A Day at Red Lake

Any place that houses dark memories — the scene of a crime, the site of an accident — has a strange timbre when it returns to normal. There is a residue of the scream that echoed so loudly over the place not long before. Such was the case on Red Lake when I went to visit several times in the past weeks.

You must understand that Red Lake is not a town in the way you might imagine. The reservation is a vast expanse of forest surrounding a great lake almost too large to see across, and the town of Red Lake is little more than a few low government buildings, a convenience store, a small hospital and fire department, and the school. All are spread out along a single road with a few small streets winding away from it back into the woods. The houses are set back either along these streets or on dirt driveways that cut off from them and snake their way into the trees. No house is much more than a clapboard box with wooden steps going up to the door. Most are set on patches of dirt, and almost none have garages. It is minimal living, and even those people who have good paying jobs with the government or the tribe or the school district live in this manner. It all comes down to which homes are kept up and have a simple linoleum graciousness when you enter, and which are of the “torn screen door” variety. No building anywhere rises above a single story. There are almost no curbs and no lawns. The forest dominates over all.

Most of the people are related, and the relationships are complex. Almost everyone who has a connection to the shooter has a connection to one of the victims as well. I had lunch with a friend whose sister was one of the EMT’s who picked up the victims and tried to keep them alive. One of the victims was her cousin. The shooter, Jeff Weise, was her husband’s cousin and a boy they knew well. For some, the connections were even closer.

Imagine, if you will, that your sister’s child picked up a gun and went on a shooting rampage. Your brother’s son was one of the people killed. How would you process this? You knew both the kids, you love both your brother and sister, you grieve for the death and hurt for the crime, and you know that you will all have to live within a few miles of each other for the rest of your lives. How do you find a suitable emotional response that is not wracked with dissonance? This is the dilemma so many Red Lake people feel these days.

Plus, there is the residue of the horror. You heard the sirens, maybe even the shots — surely the screams as the news spread among the houses and people ran toward the school to see if their children and grandchildren were among those who were killed. You were there as the small fire department and hospital tried to deal with the carnage. You watched as the ambulances flew up the highway from Bemidji thirty miles away, and then shot back down that highway with their lights flashing and sirens screaming. You did not know if your child was shot or maybe involved in the shooting. You did not know if this was the end of violence or just the beginning. Most of all, you had nowhere to run, because Red Lake, and only Red Lake is your home. Unlike non-native people, you could not pick up and move away from the memories. You had to remain and pick up the pieces, and you remain there still, trying to sort things out, trying to understand, trying to deal with grief and anger and sorrow, trying to make a life.

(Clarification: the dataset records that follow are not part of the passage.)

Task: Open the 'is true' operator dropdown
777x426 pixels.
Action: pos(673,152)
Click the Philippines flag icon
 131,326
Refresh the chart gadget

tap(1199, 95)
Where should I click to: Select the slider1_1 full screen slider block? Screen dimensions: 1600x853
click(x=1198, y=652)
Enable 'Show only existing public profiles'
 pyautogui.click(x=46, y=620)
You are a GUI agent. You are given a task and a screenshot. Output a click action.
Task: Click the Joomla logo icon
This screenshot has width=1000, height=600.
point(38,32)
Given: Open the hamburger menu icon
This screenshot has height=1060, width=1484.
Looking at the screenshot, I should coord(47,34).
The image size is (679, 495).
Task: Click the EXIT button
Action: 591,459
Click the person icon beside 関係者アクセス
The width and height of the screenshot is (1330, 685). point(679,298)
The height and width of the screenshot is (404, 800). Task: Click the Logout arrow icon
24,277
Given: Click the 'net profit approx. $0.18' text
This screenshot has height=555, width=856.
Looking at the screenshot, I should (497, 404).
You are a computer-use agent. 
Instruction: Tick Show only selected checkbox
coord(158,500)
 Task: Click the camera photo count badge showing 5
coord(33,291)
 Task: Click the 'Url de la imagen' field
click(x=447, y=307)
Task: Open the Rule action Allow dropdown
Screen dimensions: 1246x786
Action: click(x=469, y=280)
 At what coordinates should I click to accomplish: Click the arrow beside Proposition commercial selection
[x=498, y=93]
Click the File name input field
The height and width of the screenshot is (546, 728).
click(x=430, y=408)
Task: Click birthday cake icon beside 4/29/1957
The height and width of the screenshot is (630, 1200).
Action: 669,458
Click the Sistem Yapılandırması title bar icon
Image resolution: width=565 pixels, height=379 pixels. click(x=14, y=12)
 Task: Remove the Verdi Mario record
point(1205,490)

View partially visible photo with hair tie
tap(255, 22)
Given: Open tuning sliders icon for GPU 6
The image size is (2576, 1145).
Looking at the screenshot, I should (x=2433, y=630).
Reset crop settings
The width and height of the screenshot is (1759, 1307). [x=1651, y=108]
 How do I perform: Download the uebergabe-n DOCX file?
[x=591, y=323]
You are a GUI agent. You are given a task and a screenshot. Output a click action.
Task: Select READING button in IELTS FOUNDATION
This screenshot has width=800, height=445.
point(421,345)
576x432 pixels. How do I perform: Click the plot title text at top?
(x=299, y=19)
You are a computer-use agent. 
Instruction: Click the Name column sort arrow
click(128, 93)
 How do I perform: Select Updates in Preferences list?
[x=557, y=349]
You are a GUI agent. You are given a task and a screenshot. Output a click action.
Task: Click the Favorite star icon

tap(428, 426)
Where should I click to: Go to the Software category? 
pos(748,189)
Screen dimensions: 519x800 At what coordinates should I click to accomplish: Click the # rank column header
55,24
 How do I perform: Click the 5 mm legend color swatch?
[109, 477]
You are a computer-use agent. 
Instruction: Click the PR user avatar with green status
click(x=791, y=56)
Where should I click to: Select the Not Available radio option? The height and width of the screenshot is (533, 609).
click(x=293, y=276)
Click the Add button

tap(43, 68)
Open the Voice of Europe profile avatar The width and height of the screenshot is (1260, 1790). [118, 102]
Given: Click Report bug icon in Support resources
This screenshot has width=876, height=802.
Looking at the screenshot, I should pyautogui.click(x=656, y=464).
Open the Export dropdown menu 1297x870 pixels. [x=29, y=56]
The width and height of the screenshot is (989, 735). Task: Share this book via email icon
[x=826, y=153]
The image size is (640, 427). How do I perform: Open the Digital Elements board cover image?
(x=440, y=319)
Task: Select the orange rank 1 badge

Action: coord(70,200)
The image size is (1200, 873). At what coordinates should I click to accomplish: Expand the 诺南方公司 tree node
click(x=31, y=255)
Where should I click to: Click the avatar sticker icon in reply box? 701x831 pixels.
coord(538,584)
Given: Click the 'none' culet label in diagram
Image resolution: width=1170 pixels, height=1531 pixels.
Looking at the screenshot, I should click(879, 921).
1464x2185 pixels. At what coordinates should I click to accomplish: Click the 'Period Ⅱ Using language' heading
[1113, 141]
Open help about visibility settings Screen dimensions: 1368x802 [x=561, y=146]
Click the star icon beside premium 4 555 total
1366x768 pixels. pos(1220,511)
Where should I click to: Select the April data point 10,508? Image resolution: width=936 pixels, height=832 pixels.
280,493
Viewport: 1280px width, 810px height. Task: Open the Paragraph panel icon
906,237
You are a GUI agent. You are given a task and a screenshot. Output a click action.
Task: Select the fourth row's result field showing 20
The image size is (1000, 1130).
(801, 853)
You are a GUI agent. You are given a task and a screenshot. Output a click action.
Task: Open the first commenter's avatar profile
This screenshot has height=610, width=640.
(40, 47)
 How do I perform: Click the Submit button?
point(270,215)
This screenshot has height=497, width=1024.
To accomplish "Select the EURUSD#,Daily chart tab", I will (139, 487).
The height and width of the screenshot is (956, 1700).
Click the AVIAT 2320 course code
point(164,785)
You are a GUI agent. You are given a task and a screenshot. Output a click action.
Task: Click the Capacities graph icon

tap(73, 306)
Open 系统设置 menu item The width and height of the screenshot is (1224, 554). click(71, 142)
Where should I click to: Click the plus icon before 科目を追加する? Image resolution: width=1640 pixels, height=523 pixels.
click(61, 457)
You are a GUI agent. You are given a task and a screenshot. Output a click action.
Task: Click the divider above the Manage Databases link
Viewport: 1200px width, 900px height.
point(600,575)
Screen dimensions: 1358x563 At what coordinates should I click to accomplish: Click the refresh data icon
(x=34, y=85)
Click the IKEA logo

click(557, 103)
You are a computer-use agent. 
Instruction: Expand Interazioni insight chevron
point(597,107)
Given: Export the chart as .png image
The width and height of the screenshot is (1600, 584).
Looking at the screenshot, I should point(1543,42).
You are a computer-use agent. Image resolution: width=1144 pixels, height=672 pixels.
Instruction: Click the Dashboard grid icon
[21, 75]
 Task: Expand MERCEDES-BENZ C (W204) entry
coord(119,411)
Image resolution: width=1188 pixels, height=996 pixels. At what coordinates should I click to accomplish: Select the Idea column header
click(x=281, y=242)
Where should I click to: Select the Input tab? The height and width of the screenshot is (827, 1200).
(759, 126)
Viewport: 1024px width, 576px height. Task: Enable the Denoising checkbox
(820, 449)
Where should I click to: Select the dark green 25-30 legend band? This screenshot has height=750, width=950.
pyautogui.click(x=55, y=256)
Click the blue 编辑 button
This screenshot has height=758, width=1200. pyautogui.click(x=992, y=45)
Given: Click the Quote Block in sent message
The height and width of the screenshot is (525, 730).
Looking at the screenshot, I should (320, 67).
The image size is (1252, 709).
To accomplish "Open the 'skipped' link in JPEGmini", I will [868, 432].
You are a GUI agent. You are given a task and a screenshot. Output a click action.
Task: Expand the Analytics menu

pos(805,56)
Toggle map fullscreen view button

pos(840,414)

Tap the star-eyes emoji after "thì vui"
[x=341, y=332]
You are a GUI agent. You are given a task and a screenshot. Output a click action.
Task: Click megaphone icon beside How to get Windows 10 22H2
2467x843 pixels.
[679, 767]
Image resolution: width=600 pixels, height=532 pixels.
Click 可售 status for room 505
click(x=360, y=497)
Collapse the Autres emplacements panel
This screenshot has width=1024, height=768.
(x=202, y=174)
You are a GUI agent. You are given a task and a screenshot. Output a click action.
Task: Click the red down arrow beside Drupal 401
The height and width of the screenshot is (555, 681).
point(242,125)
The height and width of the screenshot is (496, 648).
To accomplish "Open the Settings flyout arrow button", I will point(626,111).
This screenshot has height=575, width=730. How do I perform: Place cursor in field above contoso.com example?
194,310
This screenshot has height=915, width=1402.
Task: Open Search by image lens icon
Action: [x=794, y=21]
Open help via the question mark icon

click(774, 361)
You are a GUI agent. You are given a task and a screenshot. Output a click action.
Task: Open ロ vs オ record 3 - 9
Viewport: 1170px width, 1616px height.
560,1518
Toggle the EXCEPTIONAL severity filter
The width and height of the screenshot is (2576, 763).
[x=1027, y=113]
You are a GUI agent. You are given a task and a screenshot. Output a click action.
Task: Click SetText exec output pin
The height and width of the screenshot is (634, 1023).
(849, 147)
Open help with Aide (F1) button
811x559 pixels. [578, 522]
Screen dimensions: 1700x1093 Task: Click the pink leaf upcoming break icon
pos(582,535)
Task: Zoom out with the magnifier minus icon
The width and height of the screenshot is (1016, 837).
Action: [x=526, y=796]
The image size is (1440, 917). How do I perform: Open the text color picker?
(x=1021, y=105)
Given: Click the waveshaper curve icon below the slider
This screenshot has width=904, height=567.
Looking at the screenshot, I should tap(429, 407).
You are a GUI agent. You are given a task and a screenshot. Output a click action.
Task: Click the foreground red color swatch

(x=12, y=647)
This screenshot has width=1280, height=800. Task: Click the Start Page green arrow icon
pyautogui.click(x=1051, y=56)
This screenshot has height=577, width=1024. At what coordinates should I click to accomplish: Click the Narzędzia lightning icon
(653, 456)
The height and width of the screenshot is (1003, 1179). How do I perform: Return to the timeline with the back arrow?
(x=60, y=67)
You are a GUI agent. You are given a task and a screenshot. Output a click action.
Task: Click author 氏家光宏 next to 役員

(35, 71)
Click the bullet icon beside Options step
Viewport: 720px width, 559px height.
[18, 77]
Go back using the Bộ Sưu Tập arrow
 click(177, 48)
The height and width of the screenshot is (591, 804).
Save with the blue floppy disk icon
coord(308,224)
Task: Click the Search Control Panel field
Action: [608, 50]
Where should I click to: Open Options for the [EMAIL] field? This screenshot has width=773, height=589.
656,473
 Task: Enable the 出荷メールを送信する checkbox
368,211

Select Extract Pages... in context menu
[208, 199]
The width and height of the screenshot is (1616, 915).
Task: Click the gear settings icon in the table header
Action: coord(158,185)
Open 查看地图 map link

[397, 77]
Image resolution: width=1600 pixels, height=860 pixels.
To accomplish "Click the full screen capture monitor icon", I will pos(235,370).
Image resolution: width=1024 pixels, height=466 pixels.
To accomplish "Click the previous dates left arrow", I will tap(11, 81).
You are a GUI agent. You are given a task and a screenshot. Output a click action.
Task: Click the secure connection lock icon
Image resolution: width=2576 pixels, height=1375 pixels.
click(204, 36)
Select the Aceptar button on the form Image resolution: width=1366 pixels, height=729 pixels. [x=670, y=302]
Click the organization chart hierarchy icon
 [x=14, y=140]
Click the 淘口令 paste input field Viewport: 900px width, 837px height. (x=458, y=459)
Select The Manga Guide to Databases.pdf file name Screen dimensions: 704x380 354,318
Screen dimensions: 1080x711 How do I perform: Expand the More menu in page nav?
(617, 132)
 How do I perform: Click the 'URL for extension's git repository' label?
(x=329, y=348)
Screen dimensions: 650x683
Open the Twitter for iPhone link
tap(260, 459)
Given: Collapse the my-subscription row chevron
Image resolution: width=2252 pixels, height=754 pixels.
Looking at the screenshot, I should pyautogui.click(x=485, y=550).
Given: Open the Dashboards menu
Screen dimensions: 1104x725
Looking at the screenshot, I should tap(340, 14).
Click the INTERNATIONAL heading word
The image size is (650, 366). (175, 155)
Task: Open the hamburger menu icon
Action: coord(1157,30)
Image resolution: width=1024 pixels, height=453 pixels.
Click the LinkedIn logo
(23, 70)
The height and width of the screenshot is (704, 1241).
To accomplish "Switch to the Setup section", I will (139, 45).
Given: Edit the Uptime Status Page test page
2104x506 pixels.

It is a hard, hard, reality. The school is back in operation, but the hallway where the shootings took place is shut down. Every day when you drive by, you know that the building you are seeing is forever marked with horror and blood, just as much of your history has been marked with horror and blood. The resonances run deep.

So, the people, naturally full of fun and humor, are somehow quieter. Life is back to normal, but there has been a death in the family. What is different is that the family is several thousand people large, and the death was caused by one of them. It will be years before the wound is covered over enough to start to heal.

I am talking with several groups up there to see if we can republish the two oral history books we did so many years ago, and about which so many of you have asked. They were entitled, “To Walk the Red Road,” and “We Choose to Remember.” They were done by the students at that very school in the very room where the shooter tried to enter. Perhaps, if we can put those books out again, the stories they tell of the elders’ childhoods and the old days on the Rez, will allow some of the people to jump past the scream that now echoes everywhere. I am not sure there is support for the project, but, if there is, I am going to pursue it. The good people of the rez need hope coming from anywhere, and the voices of their elders, telling stories of their past, may be just the place to begin.